Wir geloben allerhöchste Achtsamkeit und machen uns nach vergleichsweise kompakt vorgetragenen Worten des Abschieds nicht ohne weitere Segnungen auf den Weg.
Ousmane führt uns an die höchste Stelle des Ortes. Dort ist, auf halber Höhe im Felsen, die Zuflucht des Hogon, der als direkte Verbindung zum einzigen Gott Amma in den Felswaben der Telem lebte. Sobald ein Hogon gewählt ist, wird er mit Tauen aus Baumrinde hinaufgezogen und bleibt dort für den Rest seines Lebens. Nur die Alten suchen ihn manchmal auf, um ihn um Rat zu bitten. Ein Mädchen aus dem Dorf kocht für ihn, und jeden Morgen leckt ihn eine Schlange sauber. An dem Tag, an dem die Schlange nicht mehr kommt, weiß er, dass er sterben muss. Auch sein Vater, erzählt Ousmane, war ein Hogon. Doch der letzte dieser Dogonführer sei vor drei Jahren zu den Ahnen gegangen und ein Nachfolger nicht in Sicht.
Der Geist der Dogon
Das nächste Dorf heißt Tereli. Auch hier werden wir von einer Horde Kinder empfangen, die uns zu einem Guide begleiten. Moussa Saye versteht sich auf das Geschäft mit den Touristen, von denen in der Trockenzeit alle Tage ein Grüppchen vorbeikommt. Er hat ein Schild auf seiner Lehmhütte angebracht, auf dem „Restaurant Hotel“ steht, und in der Tat gibt es alles für das Wohl des Gastes: Wir bekommen Hirsebrei mit Huhn und dazu Coca Cola und vor dem Essen einem Kübel voll Brunnenwasser, mit dem wir uns in einem Verschlag aus Ziegelsteinen duschen können.

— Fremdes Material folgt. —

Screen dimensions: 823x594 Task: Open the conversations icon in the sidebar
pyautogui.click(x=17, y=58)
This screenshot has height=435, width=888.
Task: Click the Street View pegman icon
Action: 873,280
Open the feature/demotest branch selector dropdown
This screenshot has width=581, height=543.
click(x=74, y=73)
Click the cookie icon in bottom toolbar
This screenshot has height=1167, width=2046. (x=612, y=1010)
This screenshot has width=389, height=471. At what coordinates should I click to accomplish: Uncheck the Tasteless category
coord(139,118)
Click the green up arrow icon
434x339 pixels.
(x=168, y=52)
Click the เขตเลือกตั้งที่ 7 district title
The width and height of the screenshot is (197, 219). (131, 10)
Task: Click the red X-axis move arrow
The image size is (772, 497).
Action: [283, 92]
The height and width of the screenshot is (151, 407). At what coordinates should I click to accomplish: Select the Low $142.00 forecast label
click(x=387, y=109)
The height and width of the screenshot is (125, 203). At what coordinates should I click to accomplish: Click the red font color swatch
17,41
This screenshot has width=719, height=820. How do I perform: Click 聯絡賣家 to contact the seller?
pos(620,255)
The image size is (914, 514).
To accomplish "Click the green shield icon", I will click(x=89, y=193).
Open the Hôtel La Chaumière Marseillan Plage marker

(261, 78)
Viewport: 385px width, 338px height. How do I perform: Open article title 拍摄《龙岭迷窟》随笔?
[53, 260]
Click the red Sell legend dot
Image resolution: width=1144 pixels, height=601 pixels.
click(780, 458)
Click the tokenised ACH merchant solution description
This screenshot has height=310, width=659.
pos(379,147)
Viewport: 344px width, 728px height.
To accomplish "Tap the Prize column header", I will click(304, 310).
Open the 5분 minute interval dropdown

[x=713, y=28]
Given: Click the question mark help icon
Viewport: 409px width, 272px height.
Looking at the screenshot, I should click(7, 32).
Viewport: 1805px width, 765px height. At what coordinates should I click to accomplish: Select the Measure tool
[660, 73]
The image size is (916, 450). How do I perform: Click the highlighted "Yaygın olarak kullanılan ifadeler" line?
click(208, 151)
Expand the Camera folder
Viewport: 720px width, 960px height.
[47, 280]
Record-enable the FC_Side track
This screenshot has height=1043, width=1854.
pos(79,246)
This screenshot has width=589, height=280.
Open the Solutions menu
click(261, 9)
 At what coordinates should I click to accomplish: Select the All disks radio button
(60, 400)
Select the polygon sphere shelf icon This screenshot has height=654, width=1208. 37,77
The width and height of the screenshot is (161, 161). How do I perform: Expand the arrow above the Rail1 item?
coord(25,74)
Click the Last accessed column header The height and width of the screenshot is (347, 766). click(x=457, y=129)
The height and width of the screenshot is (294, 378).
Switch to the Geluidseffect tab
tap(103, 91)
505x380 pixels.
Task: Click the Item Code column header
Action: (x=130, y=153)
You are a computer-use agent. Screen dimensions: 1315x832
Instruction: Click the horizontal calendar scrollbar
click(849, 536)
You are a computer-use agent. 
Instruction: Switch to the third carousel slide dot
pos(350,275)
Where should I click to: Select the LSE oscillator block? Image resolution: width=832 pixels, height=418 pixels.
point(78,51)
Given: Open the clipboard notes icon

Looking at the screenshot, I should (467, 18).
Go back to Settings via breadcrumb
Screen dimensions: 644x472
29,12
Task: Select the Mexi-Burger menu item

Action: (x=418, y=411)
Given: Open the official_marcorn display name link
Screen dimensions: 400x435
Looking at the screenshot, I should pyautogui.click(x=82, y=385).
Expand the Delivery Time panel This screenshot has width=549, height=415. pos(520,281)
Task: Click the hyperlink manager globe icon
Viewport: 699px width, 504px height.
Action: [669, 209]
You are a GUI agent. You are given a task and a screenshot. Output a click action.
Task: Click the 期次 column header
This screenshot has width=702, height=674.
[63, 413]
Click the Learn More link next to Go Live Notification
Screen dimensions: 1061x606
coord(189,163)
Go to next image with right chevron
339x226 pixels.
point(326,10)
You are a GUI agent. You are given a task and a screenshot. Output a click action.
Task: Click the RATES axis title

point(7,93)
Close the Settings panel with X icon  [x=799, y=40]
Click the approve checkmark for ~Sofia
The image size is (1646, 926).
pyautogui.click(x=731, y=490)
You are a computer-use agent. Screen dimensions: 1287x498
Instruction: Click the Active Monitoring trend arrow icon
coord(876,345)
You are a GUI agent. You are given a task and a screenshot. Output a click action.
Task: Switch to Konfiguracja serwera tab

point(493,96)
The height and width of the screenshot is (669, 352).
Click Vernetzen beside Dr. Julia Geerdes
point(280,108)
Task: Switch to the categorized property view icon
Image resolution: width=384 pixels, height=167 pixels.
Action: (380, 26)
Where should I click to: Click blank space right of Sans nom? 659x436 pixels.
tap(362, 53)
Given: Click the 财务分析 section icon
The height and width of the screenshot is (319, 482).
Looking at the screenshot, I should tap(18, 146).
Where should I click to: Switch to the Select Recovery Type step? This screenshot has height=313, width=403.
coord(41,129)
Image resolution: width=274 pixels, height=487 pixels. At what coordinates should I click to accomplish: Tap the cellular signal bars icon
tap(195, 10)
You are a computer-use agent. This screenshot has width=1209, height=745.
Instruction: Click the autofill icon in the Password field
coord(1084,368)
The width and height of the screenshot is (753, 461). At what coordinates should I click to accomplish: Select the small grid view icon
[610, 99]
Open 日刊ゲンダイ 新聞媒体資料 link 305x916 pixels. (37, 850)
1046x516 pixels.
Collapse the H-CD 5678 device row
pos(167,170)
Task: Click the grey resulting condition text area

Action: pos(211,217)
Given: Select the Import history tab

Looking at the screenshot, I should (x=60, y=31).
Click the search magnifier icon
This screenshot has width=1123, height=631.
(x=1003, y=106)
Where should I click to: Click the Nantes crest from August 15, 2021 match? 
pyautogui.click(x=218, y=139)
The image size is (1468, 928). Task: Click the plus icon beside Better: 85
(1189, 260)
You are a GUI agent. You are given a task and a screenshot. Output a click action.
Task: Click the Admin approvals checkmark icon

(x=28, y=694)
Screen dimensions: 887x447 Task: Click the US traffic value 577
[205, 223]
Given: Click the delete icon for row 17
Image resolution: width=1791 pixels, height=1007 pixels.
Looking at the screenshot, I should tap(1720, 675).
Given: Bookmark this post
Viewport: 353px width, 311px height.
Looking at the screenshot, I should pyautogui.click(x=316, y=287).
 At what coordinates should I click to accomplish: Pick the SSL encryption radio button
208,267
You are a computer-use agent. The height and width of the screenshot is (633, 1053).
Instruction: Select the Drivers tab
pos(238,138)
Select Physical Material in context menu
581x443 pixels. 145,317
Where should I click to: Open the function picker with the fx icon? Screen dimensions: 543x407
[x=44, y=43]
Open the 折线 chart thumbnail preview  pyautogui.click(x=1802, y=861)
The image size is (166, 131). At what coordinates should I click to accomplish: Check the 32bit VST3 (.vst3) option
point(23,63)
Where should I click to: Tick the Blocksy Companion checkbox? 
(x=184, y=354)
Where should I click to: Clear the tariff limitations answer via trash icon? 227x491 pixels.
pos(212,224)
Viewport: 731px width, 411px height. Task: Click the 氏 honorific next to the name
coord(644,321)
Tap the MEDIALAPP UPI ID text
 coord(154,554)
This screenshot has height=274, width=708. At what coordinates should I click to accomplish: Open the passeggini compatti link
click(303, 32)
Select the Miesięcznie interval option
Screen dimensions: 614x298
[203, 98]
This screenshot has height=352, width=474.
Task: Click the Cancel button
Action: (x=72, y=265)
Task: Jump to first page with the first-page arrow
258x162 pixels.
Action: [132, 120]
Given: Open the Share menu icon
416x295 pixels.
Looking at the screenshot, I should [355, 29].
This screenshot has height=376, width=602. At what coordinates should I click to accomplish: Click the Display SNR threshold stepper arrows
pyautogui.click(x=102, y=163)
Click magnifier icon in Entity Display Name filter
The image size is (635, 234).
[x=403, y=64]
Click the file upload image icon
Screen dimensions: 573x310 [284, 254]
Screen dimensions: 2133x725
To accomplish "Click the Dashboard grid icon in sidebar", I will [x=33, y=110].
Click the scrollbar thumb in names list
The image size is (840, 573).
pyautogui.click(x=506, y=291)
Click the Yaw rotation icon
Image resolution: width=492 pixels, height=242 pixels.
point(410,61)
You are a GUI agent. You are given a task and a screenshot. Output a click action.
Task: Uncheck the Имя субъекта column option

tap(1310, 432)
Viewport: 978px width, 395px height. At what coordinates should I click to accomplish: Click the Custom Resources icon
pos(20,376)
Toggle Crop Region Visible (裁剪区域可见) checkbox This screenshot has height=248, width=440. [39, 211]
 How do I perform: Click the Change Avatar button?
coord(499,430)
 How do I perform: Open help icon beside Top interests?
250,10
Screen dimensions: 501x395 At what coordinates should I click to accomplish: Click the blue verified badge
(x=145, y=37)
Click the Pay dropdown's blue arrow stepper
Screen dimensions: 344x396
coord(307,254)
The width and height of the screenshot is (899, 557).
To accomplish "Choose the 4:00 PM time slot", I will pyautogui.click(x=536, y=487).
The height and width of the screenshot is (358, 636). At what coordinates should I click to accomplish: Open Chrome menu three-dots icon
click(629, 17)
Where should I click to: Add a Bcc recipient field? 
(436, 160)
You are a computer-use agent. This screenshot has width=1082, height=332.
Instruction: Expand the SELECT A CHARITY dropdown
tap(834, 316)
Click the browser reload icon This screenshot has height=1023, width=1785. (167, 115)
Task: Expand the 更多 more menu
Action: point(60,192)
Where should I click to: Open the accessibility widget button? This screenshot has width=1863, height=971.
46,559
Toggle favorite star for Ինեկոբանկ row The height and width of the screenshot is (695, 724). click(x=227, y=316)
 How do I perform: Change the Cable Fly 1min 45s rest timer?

Zum Schlafen richtet uns Moussa auf dem Dach ein paar Matratzen her. Vorher aber gibt es noch etwas zu feiern: Es ist der Tag des Hirsebierfestes. Wir wandern in der Dunkelheit mit Taschenlampen von Haus zu Haus und werden überall mit einer großen Kalebasse der trüben, säuerlichen Flüssigkeit empfangen, die in der Runde weitergereicht wird. Das Getränk wird in großen Bottichen mithilfe von Fasern des Affenbrotbaumes gegoren und schmeckt – wie Radler.
In den Innenhöfen wird gelacht und lautstark diskutiert. Manchmal, wenn die Unterhaltung besonders in Fahrt kommt, bitte ich Moussa um Übersetzung: es geht ausschließlich um religiöse Inhalte, um Fragen der Ahnenbeschwörung oder notwendige Tieropfer, mit deren Hilfe Segnung erbeten oder Unglück ferngehalten werden soll. Moussa sagt, wir hätten den Geist der Dogon, da wir die heiligen Orte geachtet hätten. Für manche Touristen sei das keine Selbstverständlichkeit, und einige der Dogondörfer wie Sanga oder Banani verwandeln sich zusehends in seelenlose Freilichtmuseen, in denen Maskentänze und Rituale auf Bestellung stattfinden.
Der Alkoholgehalt des Hirsebiers war nicht sehr hoch, dennoch ist nach Dutzenden tiefen Zügen aus der Kalebasse unsere Trittsicherheit in den engen und steinigen Gassen merklich gesunken. Den letzten Schluck nehmen wir mit Moussas Familie, bevor wir die aus einem Baumstamm geschnittene Leiter zu unserer Schlafterrasse erklimmen.
Der Himmel über der Falaise von Bandiagara ist sternenklar. Im Dorf schreien tausend Hähne. Vom Felsen her mischen sich ein paar Stimmen dazu. Das werden wohl die Ahnen sein. Oja, ich habe gut geschlafen, danke der Nachfrage.